• **Task inputs**
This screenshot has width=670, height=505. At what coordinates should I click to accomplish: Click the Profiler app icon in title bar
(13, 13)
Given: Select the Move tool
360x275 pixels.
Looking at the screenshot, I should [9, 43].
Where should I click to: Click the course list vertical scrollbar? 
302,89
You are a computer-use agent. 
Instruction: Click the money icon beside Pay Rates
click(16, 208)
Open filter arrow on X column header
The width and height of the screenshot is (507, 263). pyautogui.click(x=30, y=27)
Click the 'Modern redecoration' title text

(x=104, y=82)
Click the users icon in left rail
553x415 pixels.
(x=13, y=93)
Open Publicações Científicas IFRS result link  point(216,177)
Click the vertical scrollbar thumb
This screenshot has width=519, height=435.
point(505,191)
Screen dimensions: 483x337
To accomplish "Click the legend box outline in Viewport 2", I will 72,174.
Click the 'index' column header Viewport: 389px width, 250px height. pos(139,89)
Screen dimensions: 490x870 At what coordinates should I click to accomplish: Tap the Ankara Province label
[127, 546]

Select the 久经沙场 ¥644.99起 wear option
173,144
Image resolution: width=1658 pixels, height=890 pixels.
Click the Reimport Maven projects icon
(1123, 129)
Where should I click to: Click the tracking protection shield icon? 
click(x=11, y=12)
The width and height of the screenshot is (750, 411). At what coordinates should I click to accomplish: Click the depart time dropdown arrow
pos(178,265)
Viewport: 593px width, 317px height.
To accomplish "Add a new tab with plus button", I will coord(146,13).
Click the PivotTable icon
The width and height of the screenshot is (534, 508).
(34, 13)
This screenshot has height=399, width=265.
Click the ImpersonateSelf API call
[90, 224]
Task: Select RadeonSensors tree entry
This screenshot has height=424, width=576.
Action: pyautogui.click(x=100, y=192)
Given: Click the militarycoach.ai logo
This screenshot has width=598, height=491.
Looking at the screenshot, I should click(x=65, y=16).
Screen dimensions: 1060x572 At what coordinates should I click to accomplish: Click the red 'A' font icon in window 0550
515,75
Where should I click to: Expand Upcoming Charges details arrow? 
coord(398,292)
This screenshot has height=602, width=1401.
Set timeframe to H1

• **Exercise aim**
What lines of the listing contain the word "Given"? Copy them all.

• **Exercise result**
Given: Select the Move tool
Given: Click the militarycoach.ai logo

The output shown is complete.